Riporto ora un episodio di cui non sono stato testimone ma di cui sono venuto a conoscenza, che è più che sufficiente affinché io non diventi mai un verificatore. Un giorno, dopo un controllo di routine sull’autobus, viene ravvisata la trasgressione di alcuni personaggi di dubbia provenienza, un uomo e una donna con in braccio un neonato, ai quali, secondo prassi, vengono chiesti i documenti. La madre non è assolutamente collaborativa e, dopo una serie infinita di ingiurie, usa la sua creatura come scudo per riuscire a far breccia tra il blocco dei nostri agenti Atb e scendere dall’autobus, mettendosi a gridare ai quattro venti che “loro” le avevano messo “le mani addosso”, scoprendosi una parte di seno. Intanto il marito, o presunto tale, era impegnato a filmare l’accaduto col suo cellulare ma, non appena ne vede la possibilità, fugge a gambe levate. La donna, invece, cammina spavalda reggendo lo scudo umano, il suo piccolo, raggiungendo le case popolari nei pressi della fermata.
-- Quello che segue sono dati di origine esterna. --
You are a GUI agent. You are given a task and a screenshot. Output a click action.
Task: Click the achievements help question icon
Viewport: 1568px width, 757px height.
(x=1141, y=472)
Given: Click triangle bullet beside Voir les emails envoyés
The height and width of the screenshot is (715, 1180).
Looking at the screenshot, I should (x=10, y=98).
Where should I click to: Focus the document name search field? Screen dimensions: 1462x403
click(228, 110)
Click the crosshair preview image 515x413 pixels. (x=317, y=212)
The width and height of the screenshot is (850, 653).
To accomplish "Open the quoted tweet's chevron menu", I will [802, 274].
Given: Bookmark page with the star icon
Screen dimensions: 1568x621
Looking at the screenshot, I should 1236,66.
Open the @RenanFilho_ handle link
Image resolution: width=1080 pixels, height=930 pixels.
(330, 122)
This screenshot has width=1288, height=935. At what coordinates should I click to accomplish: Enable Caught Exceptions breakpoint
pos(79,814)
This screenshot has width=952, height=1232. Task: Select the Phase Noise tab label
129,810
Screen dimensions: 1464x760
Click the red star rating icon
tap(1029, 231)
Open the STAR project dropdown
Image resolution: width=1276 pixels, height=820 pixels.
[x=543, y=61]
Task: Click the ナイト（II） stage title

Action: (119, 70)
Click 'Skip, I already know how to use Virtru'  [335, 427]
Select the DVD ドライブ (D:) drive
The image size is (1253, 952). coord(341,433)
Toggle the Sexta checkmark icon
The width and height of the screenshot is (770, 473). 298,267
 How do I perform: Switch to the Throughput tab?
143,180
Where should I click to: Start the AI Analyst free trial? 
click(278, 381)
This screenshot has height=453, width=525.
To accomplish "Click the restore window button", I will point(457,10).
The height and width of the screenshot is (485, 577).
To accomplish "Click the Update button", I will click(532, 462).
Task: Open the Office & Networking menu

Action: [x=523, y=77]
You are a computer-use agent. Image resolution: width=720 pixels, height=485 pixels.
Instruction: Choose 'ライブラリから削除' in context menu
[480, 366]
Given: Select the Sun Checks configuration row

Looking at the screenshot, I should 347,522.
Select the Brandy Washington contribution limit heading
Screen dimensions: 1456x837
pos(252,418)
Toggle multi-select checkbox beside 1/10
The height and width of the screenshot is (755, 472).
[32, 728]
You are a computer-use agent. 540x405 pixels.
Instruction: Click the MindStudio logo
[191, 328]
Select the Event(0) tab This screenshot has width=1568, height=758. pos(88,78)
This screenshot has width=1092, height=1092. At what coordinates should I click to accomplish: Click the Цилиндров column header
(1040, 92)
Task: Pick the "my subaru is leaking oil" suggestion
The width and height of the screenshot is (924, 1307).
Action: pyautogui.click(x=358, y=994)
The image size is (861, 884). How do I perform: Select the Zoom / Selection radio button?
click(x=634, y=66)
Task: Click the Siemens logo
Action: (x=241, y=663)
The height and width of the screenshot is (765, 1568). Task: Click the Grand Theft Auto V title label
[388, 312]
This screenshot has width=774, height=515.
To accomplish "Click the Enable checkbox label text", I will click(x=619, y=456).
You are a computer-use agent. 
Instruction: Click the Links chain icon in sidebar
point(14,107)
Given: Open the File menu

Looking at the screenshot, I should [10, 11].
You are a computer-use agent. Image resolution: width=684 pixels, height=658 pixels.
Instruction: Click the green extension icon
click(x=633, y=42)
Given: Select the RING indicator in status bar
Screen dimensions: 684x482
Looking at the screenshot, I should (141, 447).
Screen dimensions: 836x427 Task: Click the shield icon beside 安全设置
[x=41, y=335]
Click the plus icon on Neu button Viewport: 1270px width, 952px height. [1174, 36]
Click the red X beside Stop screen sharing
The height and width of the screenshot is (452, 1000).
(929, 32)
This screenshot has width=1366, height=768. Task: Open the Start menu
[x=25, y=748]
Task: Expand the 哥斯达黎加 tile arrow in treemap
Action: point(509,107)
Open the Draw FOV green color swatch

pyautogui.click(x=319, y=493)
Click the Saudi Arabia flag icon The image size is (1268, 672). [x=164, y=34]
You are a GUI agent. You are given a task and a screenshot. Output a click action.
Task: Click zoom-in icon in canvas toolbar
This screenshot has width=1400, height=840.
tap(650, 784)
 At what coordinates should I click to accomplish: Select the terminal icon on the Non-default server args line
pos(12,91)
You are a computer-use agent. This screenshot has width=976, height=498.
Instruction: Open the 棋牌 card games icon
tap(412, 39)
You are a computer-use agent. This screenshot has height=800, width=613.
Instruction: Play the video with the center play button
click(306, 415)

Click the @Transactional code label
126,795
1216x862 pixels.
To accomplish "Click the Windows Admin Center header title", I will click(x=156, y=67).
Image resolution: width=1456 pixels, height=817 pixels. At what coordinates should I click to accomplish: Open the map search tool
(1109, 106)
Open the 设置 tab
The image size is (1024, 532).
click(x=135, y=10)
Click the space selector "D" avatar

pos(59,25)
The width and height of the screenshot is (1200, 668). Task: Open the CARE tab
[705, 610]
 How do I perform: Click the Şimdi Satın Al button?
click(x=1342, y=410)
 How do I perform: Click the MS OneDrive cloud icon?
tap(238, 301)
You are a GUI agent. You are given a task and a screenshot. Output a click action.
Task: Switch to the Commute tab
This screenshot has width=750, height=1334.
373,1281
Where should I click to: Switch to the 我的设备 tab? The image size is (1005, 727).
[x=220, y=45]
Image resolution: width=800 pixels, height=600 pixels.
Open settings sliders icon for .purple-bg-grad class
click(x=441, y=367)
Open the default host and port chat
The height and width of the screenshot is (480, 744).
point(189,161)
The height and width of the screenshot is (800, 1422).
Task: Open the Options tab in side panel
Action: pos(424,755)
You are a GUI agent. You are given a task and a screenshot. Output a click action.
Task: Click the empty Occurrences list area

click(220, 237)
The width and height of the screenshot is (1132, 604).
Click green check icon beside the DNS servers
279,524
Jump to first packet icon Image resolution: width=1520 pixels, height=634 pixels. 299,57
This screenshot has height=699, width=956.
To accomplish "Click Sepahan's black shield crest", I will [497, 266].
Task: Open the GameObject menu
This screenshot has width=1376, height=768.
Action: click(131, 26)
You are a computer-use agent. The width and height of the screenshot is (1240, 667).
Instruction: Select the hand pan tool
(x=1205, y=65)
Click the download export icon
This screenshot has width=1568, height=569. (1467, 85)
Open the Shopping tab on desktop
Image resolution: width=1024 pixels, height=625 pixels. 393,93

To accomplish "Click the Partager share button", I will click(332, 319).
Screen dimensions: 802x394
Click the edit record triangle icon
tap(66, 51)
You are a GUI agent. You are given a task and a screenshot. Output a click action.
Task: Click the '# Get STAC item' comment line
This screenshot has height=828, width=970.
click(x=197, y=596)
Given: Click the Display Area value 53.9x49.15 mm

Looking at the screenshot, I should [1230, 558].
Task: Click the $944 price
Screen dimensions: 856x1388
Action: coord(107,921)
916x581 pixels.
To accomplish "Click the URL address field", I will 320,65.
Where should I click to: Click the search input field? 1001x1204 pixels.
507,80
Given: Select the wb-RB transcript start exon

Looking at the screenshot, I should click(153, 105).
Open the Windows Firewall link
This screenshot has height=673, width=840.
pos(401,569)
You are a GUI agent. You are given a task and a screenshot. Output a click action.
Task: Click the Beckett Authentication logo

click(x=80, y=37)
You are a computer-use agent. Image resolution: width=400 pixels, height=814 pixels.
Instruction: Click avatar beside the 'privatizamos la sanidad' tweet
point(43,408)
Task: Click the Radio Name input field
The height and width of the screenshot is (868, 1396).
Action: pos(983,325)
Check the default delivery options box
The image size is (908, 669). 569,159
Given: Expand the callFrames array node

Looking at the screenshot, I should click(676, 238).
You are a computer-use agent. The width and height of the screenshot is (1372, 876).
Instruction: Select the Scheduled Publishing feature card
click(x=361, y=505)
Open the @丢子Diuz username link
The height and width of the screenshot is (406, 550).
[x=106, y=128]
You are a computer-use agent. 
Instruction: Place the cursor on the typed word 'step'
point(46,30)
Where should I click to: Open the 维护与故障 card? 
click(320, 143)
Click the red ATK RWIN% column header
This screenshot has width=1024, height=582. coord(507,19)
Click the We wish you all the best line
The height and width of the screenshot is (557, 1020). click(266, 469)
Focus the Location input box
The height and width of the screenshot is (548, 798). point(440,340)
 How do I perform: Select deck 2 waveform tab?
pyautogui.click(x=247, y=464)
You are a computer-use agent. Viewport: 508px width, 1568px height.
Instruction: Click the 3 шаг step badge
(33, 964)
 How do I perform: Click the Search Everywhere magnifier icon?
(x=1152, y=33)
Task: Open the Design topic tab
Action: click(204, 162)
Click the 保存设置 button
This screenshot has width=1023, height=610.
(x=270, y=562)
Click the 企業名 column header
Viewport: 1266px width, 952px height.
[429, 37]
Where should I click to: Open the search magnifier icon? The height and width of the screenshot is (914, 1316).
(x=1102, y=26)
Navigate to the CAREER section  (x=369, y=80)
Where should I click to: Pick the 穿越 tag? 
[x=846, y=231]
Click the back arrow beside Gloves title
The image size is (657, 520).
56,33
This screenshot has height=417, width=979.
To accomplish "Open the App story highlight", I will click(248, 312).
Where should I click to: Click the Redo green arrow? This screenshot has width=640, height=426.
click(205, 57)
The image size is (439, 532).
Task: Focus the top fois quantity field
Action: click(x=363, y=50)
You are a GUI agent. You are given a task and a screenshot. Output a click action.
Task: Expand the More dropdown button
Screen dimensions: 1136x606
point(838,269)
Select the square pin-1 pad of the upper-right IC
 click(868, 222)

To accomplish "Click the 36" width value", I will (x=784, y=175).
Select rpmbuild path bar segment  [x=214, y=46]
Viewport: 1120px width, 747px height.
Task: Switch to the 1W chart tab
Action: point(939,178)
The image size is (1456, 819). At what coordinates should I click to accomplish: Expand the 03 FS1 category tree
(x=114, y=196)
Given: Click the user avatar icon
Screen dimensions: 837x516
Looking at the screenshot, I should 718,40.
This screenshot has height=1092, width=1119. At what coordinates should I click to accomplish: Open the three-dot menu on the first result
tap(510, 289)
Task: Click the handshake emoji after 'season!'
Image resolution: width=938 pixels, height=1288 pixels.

Un nostro VTV la segue, soprattutto per assicurarsi non succedesse alcunché alla creatura perché la madre, incurante del traffico, attraversava pericolosamente la strada. Ad un tratto nel cortile della sua probabile abitazione compare un tizio dall’accento marcatamente meridionale che, con fare intimidatorio, insulta pesantemente il nostro collega gettandogli in viso la sua sigaretta accesa, dicendogli “ti auguro di morire presto di tumore” assieme ad altre sciccherie del tipo “ti ammazzo” seguito dalla definizione “figlio di puttana”, tanto amata non solo da personaggi del genere. A quel tale si aggiungono altri facinorosi sicché il nostro VTV capisce sia meglio allontanarsi per evitare il peggio.
Non intendo commentare l’accaduto, anche perché non ho parole. Lascio a chi vuole l’onere di farlo, mi aspetto però di ricevere la definizione di razzista che ultimamente fa tanto moda.